Message-ID: <1991Mar10.041006.9086@ddsw1.MCS.COM>
Date: 10 Mar 91 04:10:06 GMT
References: <1991Mar5.141606.1797@uu.psi.com> <1991Mar07.014612.4537@utoday.com> <1991Mar10.023408.3693@ddsw1.MCS.COM>
Organization: Macro Computer Solutions, Inc., Wheeling, IL
Lines: 50

In article <1991Mar10.023408.3693@ddsw1.MCS.COM> karl@ddsw1.MCS.COM (Karl Denninger) writes:


The above referenced posting is an actual posting of mine.

I have been informed that there were two other postings, one under my name
and another under a name that isn't valid as an id here (and never was) that
were posted apparently from this site.    At least I think they originated
here... I'm not able to be sure at this time.

I have been unable to determine who sent the articles, but I did find both
and cancel them.   My .signature was world readable, and one posting actually
had included it.

The posting referenced above is the >only< one I have actually made on the
UUPSI matter.  The one from "akcs.madhacker" in alt.sys.sun is also a
forgery.  Both are good forgeries, and appear to have been made at a
neighboring site (I get copied as mail on all local posts, and I didn't 
get copied on these!)

If I find the person(s) respondible they'll be summarially shot :-)

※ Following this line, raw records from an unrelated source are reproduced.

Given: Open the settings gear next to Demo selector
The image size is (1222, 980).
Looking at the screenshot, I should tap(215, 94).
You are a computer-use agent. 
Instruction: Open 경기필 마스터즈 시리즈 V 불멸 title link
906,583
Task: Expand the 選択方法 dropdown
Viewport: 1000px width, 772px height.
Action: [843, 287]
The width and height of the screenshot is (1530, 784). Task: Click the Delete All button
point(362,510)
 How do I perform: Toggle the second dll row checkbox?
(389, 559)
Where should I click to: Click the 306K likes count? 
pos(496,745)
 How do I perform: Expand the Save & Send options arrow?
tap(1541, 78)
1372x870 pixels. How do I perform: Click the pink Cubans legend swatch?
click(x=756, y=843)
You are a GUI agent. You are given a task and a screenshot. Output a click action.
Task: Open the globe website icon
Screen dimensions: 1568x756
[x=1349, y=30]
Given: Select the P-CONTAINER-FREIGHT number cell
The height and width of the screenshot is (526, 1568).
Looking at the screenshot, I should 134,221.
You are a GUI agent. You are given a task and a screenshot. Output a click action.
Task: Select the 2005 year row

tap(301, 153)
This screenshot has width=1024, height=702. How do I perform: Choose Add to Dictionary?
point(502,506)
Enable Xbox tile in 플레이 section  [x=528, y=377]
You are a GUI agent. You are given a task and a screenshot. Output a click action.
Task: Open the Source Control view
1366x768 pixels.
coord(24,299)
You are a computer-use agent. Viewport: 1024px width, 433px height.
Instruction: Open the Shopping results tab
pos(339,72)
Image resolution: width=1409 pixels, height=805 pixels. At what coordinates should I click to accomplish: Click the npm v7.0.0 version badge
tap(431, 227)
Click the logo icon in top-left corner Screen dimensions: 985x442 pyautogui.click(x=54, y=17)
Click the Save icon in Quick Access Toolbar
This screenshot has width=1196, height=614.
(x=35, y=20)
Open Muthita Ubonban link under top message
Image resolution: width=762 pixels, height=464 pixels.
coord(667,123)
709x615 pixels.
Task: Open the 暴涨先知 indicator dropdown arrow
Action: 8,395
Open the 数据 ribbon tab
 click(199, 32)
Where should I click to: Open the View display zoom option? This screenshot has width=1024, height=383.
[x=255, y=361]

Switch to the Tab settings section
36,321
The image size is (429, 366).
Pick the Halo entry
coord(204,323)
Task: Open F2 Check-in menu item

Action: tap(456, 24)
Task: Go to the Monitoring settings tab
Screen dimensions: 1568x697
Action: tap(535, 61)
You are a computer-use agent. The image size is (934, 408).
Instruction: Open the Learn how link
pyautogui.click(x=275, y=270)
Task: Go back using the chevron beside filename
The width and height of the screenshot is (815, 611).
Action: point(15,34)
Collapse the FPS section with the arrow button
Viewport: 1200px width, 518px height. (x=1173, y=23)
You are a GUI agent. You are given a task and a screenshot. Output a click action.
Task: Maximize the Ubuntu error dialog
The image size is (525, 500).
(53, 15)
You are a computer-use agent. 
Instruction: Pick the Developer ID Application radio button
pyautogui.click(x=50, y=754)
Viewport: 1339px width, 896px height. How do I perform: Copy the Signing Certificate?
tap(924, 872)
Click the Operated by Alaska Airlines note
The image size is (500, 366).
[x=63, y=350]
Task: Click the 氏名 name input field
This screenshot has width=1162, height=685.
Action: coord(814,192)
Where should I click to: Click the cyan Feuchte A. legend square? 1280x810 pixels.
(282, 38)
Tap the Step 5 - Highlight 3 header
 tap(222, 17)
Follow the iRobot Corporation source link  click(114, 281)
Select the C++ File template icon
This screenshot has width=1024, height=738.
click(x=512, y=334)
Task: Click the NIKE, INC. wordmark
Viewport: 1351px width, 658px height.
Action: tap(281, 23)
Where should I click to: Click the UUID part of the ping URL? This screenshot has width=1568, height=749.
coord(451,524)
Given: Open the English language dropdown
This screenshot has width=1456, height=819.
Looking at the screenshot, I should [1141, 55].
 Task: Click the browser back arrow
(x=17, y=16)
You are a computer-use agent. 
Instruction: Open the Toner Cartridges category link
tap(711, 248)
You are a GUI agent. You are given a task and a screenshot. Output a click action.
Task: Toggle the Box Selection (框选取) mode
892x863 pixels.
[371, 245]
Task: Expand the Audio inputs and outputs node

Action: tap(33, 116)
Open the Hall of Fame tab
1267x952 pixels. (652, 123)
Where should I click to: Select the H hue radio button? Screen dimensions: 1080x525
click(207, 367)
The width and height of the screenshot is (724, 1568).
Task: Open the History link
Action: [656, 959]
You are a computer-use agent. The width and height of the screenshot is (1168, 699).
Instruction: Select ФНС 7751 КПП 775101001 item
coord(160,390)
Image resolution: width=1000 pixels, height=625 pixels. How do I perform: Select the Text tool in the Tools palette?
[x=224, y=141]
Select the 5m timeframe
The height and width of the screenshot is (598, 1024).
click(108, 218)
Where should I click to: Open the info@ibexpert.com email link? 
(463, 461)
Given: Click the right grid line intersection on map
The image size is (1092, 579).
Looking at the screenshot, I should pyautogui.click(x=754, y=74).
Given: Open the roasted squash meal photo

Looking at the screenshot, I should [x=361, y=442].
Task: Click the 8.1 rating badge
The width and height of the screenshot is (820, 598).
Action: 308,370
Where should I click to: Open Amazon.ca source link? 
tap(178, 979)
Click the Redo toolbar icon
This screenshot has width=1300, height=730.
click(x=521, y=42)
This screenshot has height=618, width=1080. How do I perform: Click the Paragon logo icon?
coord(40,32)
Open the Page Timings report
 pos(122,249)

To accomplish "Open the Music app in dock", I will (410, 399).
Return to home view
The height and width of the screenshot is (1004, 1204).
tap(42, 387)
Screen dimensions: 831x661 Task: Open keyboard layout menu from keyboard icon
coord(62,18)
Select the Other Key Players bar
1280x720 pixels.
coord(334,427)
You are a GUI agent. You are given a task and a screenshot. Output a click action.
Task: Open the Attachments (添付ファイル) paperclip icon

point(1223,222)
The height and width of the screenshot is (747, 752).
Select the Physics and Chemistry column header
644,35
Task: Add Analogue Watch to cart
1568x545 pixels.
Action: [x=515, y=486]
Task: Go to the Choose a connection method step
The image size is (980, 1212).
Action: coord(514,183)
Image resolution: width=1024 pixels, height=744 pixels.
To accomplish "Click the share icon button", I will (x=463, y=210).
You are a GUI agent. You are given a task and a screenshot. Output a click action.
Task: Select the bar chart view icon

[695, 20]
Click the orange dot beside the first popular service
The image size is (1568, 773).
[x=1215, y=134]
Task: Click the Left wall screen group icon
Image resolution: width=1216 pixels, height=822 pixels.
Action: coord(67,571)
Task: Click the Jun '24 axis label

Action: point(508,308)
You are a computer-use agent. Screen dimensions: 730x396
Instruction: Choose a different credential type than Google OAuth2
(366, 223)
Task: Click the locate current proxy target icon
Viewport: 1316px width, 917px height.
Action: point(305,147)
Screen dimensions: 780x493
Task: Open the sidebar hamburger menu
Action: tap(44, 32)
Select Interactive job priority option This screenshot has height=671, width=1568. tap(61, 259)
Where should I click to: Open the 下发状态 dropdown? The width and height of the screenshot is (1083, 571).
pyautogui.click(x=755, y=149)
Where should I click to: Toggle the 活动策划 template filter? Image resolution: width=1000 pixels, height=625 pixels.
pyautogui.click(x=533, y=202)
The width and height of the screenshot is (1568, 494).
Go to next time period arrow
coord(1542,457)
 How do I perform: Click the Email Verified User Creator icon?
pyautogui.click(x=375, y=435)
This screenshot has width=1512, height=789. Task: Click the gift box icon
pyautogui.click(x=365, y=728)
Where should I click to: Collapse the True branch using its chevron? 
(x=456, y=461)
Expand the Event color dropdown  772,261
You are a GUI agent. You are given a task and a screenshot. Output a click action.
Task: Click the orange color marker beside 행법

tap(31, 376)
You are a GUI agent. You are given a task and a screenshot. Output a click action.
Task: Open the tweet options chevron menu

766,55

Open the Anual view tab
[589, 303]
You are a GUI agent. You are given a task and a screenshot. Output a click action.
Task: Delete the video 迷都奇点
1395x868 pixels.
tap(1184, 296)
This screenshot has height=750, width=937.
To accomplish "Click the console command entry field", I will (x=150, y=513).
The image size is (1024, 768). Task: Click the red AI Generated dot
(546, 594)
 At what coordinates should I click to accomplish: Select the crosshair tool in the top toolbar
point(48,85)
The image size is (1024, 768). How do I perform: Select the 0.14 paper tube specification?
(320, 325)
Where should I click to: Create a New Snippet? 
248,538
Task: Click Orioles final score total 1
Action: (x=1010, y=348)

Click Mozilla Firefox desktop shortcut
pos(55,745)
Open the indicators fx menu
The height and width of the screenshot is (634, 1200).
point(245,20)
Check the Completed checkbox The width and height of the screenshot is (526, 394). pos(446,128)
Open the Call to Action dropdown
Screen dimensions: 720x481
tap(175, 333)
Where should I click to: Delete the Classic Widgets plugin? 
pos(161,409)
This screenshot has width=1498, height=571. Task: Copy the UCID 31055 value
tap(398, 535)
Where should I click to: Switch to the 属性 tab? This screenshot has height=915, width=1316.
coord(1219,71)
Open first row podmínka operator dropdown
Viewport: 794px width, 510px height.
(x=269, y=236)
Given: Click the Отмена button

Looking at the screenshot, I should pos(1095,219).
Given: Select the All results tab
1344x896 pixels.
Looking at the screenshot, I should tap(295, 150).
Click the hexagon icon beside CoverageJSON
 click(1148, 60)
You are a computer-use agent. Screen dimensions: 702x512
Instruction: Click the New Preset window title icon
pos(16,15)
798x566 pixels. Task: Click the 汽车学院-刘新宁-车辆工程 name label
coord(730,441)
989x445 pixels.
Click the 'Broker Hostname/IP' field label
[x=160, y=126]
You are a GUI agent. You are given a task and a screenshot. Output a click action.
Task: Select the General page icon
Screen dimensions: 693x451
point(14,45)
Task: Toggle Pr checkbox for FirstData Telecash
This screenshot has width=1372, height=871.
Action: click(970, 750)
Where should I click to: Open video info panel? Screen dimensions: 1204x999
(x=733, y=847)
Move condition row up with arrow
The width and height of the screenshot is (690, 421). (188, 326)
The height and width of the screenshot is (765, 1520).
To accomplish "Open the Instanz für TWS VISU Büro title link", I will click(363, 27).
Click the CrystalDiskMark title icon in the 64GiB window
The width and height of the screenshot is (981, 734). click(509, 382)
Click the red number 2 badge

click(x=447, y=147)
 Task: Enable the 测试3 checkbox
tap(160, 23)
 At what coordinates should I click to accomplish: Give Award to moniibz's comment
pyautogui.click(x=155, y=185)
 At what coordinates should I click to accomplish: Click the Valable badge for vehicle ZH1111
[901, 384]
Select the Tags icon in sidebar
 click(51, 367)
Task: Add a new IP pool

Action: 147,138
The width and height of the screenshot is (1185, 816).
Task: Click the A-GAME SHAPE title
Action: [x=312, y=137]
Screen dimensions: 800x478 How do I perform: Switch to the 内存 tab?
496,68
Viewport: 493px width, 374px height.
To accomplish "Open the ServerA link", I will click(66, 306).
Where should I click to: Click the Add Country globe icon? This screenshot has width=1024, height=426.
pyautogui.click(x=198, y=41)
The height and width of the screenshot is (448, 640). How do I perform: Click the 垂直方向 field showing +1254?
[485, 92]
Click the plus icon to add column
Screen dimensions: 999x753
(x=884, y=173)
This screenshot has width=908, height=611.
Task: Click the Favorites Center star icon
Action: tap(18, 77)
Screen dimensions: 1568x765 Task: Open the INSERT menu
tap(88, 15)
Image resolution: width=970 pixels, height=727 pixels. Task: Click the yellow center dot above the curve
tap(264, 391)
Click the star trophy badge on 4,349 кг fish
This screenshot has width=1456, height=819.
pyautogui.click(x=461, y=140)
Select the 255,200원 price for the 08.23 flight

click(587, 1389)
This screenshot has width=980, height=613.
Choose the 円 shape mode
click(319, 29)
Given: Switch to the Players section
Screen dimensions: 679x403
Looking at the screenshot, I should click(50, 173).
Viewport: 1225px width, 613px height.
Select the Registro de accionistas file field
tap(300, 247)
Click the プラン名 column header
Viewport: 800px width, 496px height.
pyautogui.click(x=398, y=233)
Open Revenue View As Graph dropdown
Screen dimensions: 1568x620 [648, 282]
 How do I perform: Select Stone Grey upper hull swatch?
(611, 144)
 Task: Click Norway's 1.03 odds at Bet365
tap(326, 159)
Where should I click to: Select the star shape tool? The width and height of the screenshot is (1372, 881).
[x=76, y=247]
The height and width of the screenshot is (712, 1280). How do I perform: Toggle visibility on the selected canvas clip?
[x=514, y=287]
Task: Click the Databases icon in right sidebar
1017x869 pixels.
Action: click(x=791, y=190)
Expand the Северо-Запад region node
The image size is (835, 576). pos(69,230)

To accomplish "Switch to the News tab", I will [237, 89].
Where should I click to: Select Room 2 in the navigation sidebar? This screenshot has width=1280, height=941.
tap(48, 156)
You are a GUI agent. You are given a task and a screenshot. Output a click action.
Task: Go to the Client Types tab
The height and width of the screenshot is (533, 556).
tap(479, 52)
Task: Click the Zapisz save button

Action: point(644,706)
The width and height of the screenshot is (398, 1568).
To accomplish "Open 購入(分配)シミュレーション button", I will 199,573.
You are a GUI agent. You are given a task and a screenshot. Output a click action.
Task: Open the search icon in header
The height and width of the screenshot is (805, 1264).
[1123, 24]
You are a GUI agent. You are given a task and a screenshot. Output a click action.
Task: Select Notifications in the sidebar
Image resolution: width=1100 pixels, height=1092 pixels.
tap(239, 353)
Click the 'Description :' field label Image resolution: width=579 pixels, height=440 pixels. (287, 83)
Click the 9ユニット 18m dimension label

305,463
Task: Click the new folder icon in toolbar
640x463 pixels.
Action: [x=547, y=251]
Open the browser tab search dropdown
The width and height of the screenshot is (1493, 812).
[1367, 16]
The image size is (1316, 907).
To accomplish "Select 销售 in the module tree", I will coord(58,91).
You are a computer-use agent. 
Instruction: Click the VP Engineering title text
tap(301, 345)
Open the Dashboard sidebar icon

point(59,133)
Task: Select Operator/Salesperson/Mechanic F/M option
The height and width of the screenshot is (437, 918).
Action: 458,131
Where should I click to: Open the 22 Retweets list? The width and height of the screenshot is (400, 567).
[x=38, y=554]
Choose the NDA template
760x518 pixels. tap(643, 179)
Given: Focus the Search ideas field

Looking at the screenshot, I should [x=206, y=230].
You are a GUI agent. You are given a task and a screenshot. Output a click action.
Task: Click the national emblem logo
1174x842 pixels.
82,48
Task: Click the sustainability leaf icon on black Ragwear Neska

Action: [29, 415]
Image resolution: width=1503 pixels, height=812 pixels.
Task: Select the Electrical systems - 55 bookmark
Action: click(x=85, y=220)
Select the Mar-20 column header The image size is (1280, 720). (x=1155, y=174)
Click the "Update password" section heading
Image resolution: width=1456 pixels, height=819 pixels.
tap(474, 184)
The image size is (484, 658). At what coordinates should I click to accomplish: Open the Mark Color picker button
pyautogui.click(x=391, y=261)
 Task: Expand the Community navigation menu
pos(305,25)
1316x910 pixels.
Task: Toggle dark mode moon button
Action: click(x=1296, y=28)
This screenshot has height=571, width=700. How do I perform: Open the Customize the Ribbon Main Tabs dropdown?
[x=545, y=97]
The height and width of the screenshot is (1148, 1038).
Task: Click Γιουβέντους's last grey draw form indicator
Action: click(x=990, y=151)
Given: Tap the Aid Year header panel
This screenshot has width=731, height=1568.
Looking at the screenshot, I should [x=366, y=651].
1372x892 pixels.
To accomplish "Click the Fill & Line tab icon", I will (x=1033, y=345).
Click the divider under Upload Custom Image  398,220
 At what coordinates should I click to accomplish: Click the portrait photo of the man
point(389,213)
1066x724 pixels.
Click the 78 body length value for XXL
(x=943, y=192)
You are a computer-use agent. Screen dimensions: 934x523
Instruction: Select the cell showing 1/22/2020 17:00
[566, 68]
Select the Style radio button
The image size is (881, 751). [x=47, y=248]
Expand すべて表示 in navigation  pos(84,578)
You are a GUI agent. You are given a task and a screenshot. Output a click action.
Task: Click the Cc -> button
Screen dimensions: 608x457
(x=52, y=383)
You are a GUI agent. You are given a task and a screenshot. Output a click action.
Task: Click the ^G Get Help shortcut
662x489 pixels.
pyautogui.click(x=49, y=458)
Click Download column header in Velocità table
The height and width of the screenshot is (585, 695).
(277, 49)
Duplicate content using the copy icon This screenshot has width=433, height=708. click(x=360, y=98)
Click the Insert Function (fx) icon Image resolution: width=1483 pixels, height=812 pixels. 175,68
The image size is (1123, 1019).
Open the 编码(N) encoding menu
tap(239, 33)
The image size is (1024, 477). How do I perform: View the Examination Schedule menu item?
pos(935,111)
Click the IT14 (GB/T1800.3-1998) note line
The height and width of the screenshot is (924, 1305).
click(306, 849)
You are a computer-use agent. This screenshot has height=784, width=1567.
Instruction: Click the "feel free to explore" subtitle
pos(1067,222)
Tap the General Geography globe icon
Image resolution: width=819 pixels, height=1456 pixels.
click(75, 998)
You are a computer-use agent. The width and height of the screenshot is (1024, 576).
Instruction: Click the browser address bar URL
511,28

I guess it's time to turn accounting on and see if we can find some
information the next time this happens - at least who's site sent the 
stuff over.  As it is I couldn't tell you where they originated -- I 
simply don't have the space to keep logs on daily uucp traffic.

As an aside, has anyone noticed how easy it is to forge postings in Cnews?
As long as you have an id on a site, or can inject an article there (via
uucp, etc) you can EASILY forge articles.  You simply feed an article to 
"inews" or "rnews" and it posts it -- with whatever headers (like the 
sender's name) are there.  No "X-bad-authentication: xxxx" message or 
anything.

Bleh.  Some kind of authentication is in order, at least on this system.

Sorry about that folks.

Thanks to Tom Neff and Brad Templeton who sent me email questioning the
statements; it made me take a look at what was in my news spool, and what
had been posted in the last 24 hours!

Time to sit down and code a quick and dirty authenticator for "C" news.  
I'll post it when I'm done for anyone who wants it.

--
Karl Denninger (karl@ddsw1.MCS.COM, <well-connected>!ddsw1!karl)
Public Access Data Line: [+1 708 808-7300], Voice: [+1 708 808-7200]
Copyright 1991 Karl Denninger.  Distribution by site(s) which restrict
redistribution of Usenet news PROHIBITED.